広大な牧草地を使った鬼ごっこ。しかして、トトの悲鳴が真に迫っていることから、本気でラズから逃げているのだろう。


最初は遊び。次第に、ラズに吠えられ恐怖し、あの様子。そうとは知らないラズは、喜々としてトトを追い回していた。

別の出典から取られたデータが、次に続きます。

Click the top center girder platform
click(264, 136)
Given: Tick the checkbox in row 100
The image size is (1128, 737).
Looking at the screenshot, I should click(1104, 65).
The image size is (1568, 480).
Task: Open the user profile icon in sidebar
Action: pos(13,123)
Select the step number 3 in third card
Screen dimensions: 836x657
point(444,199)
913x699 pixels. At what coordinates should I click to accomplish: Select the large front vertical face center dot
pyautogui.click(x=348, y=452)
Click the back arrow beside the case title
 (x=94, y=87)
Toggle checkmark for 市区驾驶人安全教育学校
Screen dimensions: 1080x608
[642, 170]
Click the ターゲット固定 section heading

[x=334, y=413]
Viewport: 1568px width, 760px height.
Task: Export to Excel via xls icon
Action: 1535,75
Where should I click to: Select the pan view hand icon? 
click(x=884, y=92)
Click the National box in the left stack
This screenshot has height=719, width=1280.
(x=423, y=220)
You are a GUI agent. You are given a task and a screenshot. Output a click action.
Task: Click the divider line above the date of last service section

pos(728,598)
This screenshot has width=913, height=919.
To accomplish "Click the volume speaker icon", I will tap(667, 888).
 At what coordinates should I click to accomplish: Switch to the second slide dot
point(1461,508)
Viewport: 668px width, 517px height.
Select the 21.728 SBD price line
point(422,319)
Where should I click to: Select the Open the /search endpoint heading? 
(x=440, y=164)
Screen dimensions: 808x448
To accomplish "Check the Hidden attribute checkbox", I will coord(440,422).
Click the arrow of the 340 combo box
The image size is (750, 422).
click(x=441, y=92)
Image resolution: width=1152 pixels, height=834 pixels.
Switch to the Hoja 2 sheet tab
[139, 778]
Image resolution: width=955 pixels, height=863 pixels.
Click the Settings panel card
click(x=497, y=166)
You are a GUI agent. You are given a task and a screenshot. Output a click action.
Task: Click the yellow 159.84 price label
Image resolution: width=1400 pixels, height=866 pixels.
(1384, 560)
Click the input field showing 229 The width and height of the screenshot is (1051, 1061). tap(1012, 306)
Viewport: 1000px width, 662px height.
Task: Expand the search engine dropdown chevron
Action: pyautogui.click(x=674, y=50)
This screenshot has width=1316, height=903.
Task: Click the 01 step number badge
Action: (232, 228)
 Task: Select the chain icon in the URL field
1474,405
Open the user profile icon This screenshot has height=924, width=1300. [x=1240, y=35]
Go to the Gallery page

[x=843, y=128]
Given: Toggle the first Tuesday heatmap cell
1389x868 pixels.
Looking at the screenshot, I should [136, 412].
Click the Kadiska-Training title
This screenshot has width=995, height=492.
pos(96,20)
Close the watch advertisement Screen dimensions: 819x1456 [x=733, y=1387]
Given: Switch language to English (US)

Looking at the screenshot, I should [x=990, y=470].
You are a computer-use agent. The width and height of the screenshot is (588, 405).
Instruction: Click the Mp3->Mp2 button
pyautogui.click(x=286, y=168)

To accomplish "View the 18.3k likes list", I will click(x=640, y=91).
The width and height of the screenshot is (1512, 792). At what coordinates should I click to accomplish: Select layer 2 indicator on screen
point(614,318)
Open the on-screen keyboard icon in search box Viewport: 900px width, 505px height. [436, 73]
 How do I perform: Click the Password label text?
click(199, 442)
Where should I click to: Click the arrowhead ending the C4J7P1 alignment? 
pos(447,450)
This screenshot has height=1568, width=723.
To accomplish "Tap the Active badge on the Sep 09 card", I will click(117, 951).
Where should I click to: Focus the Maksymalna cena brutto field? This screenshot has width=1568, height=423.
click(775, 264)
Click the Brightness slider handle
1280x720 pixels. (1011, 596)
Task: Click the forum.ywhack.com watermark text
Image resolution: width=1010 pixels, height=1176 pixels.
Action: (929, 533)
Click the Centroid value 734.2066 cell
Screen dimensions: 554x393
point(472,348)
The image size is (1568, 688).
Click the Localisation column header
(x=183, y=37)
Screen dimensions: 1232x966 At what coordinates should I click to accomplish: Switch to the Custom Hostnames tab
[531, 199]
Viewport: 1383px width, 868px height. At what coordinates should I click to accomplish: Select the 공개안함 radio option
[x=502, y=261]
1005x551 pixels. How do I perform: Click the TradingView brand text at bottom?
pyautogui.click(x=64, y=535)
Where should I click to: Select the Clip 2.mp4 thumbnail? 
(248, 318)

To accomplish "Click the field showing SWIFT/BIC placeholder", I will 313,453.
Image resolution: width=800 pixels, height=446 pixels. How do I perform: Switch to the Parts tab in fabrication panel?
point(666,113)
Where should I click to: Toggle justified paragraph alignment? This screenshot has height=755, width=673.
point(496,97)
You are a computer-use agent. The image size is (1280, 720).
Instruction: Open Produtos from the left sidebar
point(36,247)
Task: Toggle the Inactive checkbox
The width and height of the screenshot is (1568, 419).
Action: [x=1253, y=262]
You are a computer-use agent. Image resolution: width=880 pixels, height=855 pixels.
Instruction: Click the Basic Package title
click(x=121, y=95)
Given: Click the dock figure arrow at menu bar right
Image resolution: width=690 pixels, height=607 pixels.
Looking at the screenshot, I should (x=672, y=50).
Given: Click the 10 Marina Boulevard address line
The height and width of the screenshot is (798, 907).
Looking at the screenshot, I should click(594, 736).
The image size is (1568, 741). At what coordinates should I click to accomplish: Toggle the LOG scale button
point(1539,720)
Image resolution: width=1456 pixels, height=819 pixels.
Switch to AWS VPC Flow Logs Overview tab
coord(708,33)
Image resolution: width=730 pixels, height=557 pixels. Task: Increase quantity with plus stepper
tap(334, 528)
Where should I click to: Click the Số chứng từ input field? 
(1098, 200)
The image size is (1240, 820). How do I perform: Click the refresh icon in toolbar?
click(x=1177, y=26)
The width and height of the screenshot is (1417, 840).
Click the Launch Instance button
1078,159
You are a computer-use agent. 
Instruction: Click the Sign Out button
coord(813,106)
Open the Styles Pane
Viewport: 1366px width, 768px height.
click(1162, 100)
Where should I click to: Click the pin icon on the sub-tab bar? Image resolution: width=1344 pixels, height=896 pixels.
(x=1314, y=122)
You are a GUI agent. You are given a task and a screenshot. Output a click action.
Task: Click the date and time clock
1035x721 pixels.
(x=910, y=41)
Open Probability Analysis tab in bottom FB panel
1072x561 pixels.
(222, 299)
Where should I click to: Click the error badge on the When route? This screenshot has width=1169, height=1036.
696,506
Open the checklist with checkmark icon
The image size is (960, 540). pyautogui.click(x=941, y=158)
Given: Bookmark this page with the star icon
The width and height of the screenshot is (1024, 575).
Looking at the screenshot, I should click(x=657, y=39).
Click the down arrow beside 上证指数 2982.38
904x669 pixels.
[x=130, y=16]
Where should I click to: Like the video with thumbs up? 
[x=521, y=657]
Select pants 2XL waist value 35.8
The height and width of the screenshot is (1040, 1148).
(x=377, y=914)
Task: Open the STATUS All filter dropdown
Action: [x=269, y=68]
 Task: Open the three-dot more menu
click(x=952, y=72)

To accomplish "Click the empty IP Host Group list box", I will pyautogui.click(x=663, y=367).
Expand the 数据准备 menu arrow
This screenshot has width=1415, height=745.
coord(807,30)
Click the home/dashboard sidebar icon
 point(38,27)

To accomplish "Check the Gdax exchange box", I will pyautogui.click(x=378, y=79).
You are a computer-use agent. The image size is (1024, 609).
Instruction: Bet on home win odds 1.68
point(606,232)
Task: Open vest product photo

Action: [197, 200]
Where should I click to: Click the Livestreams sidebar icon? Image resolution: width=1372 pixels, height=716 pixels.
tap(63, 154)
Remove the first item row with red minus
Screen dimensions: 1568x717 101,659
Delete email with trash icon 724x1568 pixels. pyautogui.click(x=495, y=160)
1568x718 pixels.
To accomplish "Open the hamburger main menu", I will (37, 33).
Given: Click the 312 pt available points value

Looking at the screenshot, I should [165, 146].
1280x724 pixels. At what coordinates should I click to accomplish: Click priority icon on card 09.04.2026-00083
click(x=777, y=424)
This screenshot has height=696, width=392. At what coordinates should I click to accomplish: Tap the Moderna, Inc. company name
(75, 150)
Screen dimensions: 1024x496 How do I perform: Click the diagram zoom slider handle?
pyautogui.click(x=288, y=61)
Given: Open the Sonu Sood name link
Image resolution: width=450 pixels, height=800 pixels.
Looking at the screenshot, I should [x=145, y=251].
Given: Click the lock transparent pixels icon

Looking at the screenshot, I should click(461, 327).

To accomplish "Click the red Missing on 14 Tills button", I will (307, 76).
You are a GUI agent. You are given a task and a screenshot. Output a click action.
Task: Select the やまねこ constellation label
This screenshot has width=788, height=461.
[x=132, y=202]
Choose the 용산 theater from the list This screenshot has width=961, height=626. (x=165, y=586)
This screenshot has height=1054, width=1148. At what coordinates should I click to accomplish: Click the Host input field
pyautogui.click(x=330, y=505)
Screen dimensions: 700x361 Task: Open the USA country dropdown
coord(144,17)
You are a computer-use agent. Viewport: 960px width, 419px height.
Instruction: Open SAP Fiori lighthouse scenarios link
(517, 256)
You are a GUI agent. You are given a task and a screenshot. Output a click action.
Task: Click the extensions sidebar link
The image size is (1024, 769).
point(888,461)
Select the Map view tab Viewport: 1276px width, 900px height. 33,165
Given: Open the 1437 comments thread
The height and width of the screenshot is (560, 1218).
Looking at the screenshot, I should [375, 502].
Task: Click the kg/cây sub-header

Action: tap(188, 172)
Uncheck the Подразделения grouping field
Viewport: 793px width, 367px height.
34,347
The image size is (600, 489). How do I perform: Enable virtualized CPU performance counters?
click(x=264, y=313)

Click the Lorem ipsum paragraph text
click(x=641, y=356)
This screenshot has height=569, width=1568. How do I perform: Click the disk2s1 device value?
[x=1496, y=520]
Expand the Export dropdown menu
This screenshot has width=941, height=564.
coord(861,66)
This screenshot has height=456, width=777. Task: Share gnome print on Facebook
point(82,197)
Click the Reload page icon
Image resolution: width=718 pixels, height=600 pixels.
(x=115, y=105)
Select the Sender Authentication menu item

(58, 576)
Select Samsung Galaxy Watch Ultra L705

案山子の仕事そっちのけだが、あれだけ騒いで走り回っていれば、カラスも寄り付かないだろう。

投げ捨てられたであろうフォークを持ち、指笛を吹く。

急停止したラズがリヒルトに近づき、駆け寄る。

「リヒルトさああん!」

続けざま、何故か、トトまでリヒルトに駆け寄って来た。

飛びつく肢体を避ける反応が遅れ、そのままトトの体を支えてしまう。

些細な触れ合い。
思えば、人肌に触れたのはいつぶりかと、リヒルトは振り返る。

「うぅっ、ラズがーっ」

いじめられた子供が親にすがりつく図であることを自覚し、リヒルトの手はトトから離れる。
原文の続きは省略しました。